This week, the Pentagon’s emotional support dog was RIFFed.
Yes, the much-loved Norfolk Terrier Benji was let go after a DOGE review. His offenses? Excessive tail-wagging (at work, no less), unauthorized nap breaks, and failure to report the five things he chewed last week. Despite boosting morale during a time of uncertainty, Benji was deemed “non-essential.”
OK, I made that up. (And yes, Benji is a pseudonym for a very real emotional support dog.)
But tell me it doesn’t sound believable. In just a few months, the federal workplace has become so accustomed to treating the ‘human’ parts of work as expendable that this barely registers as satire.
And honestly? I feel it, too. I’ve always thought of myself as resilient. Meditation, exercise, close friends, family — and of course, my dog, Walnut — have kept me grounded. But lately, I’m exhausted. It’s not just the absence of care. It’s the erosion of a culture that once, at least, tried to show it.
What We’re Losing — Quietly
The programs went first. DEIA staff. Affinity groups. Coaching. Professional development. At my agency, a long-running mindfulness program I helped lead was quietly shelved. And it’s not just us — this story is playing out across federal agencies as dozens of my colleagues working on wellness have been put on admin lead or fired.
But it’s not just about programs. As people grow more burned out, anxious, and numb, we’re losing basic expressions of care and support.
Farewell parties have vanished.
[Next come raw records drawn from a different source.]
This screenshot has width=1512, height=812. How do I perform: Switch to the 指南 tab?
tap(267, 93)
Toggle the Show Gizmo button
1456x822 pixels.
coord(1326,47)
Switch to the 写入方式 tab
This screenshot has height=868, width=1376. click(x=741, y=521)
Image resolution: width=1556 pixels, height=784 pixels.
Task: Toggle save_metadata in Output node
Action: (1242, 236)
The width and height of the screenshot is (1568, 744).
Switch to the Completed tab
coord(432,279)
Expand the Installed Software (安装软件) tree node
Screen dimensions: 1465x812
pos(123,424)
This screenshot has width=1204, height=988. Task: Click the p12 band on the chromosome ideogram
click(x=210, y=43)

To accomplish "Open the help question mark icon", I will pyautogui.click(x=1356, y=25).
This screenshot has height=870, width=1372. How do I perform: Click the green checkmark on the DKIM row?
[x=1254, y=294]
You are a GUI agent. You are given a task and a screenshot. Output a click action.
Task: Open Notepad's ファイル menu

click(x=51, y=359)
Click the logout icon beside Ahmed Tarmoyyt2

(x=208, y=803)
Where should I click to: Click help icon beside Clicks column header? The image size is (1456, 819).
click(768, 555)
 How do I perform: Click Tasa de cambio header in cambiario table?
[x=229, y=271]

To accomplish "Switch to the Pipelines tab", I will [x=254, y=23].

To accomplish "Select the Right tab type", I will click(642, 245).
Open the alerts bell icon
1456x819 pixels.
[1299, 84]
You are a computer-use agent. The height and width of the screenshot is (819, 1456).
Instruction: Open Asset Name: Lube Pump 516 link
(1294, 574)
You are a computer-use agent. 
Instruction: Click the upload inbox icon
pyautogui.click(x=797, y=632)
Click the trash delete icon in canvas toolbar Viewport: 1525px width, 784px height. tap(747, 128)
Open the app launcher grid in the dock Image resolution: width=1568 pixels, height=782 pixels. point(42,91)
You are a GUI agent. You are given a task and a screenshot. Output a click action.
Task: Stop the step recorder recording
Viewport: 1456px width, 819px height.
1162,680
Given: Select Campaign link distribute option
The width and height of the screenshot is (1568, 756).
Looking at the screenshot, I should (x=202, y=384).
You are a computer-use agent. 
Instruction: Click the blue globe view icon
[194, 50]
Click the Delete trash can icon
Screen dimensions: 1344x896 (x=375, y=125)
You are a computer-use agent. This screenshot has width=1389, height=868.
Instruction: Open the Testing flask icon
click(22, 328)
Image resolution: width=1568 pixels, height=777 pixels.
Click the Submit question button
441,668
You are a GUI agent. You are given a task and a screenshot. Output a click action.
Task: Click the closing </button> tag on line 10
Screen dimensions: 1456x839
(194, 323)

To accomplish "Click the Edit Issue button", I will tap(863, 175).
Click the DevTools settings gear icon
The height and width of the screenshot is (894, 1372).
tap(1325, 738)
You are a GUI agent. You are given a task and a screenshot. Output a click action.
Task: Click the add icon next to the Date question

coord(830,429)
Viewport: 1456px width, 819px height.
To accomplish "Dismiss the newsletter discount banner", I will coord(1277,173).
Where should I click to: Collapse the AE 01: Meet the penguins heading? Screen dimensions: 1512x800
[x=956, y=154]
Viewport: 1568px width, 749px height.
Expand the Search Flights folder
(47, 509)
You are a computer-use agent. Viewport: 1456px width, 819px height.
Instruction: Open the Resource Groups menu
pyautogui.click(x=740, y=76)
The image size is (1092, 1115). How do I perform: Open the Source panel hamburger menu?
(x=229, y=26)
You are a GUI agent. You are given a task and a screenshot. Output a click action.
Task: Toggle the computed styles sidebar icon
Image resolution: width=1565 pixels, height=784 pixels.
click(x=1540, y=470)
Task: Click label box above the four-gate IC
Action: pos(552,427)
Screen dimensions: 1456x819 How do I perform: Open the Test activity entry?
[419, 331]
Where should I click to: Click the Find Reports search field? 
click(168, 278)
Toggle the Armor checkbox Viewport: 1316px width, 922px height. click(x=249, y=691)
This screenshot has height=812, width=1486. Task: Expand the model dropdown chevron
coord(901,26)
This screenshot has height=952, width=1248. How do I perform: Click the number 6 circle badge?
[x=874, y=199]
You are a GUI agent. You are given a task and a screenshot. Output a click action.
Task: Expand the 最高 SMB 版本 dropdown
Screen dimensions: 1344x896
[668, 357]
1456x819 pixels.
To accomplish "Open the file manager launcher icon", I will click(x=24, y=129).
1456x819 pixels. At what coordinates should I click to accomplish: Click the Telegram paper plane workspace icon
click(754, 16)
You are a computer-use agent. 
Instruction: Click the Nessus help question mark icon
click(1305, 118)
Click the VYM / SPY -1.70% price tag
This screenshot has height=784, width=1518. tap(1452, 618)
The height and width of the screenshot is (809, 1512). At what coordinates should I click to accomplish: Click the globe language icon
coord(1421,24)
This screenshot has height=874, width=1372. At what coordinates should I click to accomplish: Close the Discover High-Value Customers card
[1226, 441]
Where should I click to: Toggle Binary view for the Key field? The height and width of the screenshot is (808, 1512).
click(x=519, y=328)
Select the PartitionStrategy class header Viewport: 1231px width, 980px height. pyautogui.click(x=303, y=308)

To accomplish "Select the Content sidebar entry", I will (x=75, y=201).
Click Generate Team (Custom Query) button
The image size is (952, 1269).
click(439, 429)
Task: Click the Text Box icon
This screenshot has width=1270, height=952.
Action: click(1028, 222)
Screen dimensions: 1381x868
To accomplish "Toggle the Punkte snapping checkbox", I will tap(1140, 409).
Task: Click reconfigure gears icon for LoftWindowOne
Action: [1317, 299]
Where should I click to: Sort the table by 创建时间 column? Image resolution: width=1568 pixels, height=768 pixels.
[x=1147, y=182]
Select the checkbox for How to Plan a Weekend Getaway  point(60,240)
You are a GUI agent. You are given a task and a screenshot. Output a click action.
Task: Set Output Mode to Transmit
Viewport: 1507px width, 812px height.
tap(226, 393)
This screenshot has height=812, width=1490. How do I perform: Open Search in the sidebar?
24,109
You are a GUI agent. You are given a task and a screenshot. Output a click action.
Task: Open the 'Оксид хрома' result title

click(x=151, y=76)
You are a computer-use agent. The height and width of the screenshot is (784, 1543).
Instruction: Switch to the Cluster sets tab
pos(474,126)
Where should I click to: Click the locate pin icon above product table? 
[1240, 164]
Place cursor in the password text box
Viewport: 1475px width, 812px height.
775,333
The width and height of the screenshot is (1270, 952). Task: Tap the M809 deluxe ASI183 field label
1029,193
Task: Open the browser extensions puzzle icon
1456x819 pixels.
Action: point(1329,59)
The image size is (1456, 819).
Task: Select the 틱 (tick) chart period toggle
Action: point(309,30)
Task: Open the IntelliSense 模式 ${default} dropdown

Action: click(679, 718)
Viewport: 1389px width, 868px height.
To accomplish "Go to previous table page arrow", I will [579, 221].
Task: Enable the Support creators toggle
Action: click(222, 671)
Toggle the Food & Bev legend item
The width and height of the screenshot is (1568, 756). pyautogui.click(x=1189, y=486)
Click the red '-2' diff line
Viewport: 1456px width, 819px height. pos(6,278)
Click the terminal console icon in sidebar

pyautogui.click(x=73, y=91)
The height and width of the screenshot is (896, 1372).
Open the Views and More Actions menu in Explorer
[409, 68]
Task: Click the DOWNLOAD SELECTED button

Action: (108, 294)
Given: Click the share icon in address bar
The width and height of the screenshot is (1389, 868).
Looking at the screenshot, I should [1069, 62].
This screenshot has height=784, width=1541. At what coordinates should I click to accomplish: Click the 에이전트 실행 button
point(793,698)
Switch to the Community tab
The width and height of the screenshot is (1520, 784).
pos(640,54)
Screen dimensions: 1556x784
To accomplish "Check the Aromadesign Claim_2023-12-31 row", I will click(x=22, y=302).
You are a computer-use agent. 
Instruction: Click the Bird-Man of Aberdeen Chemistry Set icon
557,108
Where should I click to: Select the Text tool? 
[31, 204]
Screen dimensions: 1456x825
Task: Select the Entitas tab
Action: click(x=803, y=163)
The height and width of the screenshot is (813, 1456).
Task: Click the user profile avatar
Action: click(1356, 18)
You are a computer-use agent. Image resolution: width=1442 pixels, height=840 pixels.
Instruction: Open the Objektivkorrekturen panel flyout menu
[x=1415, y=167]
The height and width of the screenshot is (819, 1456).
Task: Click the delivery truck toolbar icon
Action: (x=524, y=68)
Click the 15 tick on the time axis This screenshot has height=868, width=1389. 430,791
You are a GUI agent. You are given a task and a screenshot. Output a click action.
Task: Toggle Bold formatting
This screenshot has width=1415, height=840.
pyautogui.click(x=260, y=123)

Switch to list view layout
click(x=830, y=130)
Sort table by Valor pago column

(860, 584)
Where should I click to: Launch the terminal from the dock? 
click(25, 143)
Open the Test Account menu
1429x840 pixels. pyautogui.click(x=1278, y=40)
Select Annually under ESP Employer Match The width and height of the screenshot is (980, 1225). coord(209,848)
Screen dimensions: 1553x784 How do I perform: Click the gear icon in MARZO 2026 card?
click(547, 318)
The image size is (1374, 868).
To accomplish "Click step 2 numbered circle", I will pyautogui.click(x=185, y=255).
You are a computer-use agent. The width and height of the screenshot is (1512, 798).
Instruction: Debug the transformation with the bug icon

Welcome rituals are gone. Return-to-office is treated like a check box, not a connection opportunity. People sit side by side on calls — but don’t talk to each other. Micromanagement to numerical targets is back. Empowerment and agency? Quietly phased out.
A colleague recently told me she hasn’t had time to grab a coffee with someone in over a year — and expects her team to do the same. That didn’t impress me. It broke my heart.
Mental Health Month, in Name Only
It’s May — Mental Health Awareness Month — but you’d never know it in the Federal Government.
Last year, my agency held a half-day wellness event, with senior leaders publicly sharing why self-care matters. Was it perfect, no? Was it a gesture of care, yes?
This year we received a bland HR email with a few generic webinar links and a note that “resources are available if you’re struggling.” No acknowledgment of burnout. No gesture toward the dislocation of the past year. Not even the pretense of care.
The False Choice We’re Making
In this era of “efficiency,” we’ve been sold a lie: That care is a luxury. That grabbing coffee with a colleague is a distraction. That we can cut culture and still keep performance. But that’s not how it works.
As I wrote in Uncertainty Requires Connection, connection is what helps people do hard things well. And in Severance and Our Own Workplace Dystopias, I warned what happens when management leans on control and abandons compassion.
We’re living that now. And it’s not efficient — it’s exhausting.
Let’s Not Get This Backwards
Benji’s not real. But the mindset that makes his story believable is.
Most support doesn’t come with floppy ears. It comes from daily choices to build workplaces that don’t just extract effort, but restore energy. It means acknowledging the toll this work takes, especially rapid change. Softening rigid policies to show care. And recognizing that our need to connect, to care for ourselves and each other, isn’t a distraction — it’s essential to getting the mission done.
If we keep cutting empathy and wellbeing in the name of efficiency, we’re not trimming fat. We’re cutting muscle. The very muscle that makes us resilient, connected, and human.
And we’re not fooling anyone. Not even the dog.